San Francisco has a fashion reputation, and it's not a good one. We are the city that made Patagonia vests a personality trait and convinced the world that $300 sneakers count as formal wear. Visitors from New York, Milan, and even Portland look at us with a mix of pity and confusion.

But here's the thing: San Francisco's "frumpy" style isn't laziness. It's rational decision-making. And isn't that what we're all about?

Consider the variables. You wake up in the Sunset to 52-degree fog. By noon in the Mission, it's 74 and sunny. By 3pm, the wind rips through downtown like it has a personal vendetta against your hairstyle.
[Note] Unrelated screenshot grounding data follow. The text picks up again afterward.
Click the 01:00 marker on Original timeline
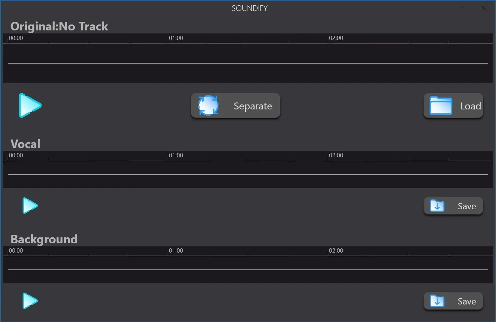The height and width of the screenshot is (322, 496). 175,38

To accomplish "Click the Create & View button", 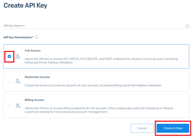I will coord(173,128).
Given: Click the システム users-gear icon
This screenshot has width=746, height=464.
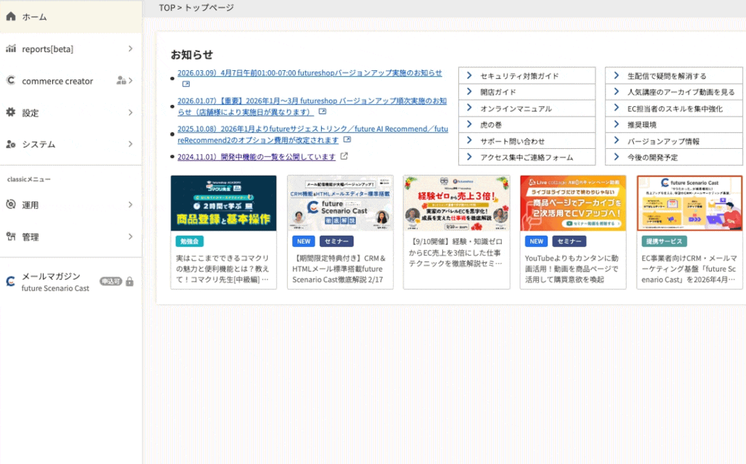Looking at the screenshot, I should point(10,144).
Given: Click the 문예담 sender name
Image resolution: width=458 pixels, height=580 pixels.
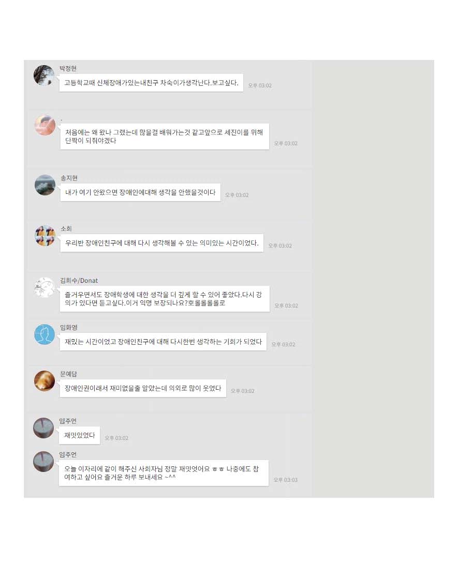Looking at the screenshot, I should 68,374.
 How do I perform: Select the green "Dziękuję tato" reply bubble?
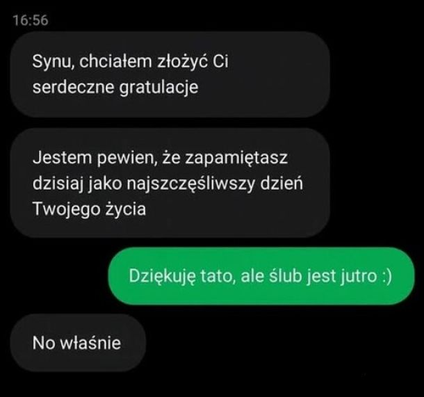(x=261, y=276)
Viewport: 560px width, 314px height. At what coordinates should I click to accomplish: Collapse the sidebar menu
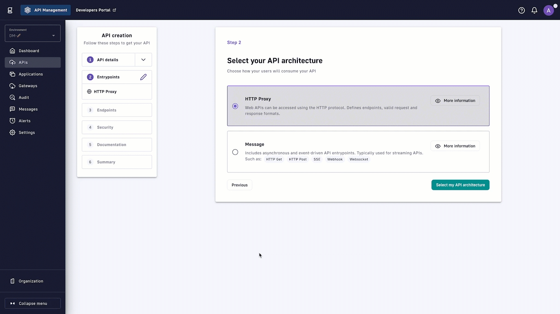(32, 304)
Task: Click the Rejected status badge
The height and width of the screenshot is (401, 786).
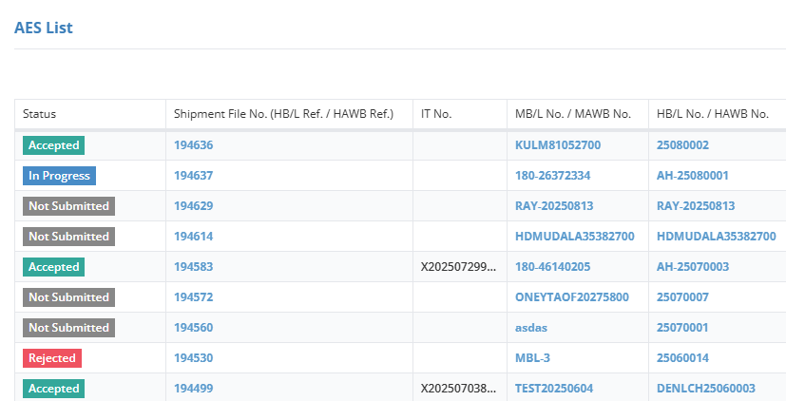Action: tap(52, 358)
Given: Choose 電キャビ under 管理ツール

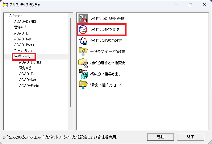Looking at the screenshot, I should (x=25, y=68).
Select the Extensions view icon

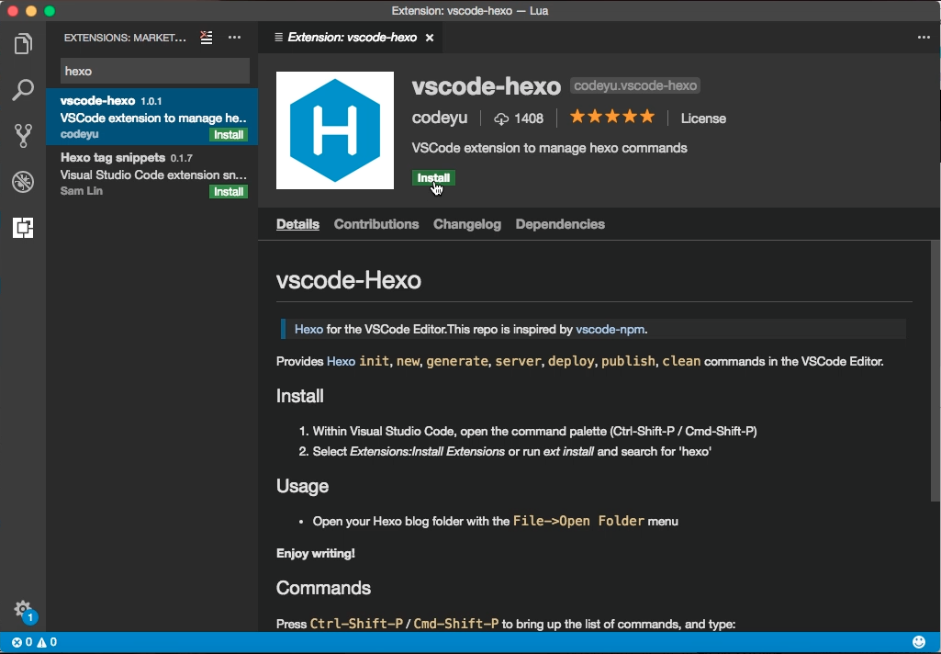tap(23, 228)
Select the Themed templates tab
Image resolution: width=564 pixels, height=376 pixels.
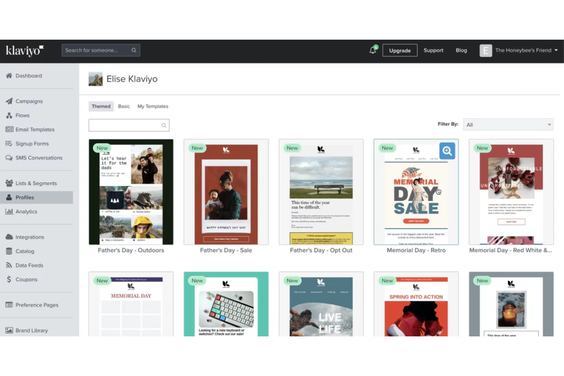click(101, 106)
As one SF resident put it perfectly, skater hemlines are fun "until the wind picks up at 3pm, then your skirt is whipping around like Marilyn Monroe." Heels? Sure — if you enjoy scaling what are essentially vertical sidewalks in stilts while dodging questionable puddles.

Jeans, hoodies, and sneakers aren't a fashion failure. They're an optimization problem solved correctly. Jeans survive the temperature swings. Hoodies handle the gusts. Sneakers handle hills, trails, and the reality that our sidewalks are — let's be diplomatic — not always pristine. As another local noted, at least with sneakers "you can step in dog shit and not be as bummed."

None of this means we couldn't do better. There's a wide chasm between "weather-appropriate" and "looks like you just rolled out of a server room at 2am." The tech bro uniform of ill-fitting quarter-zips and free conference t-shirts isn't topography's fault. That's a choice.

The real issue isn't that San Franciscans dress practically — it's that we've let practicality become an excuse for not trying at all. You can wear sneakers that actually fit. You can own a jacket that isn't branded with your Series B startup's logo.

SF frumpy is earned. But let's not pretend it's aspirational.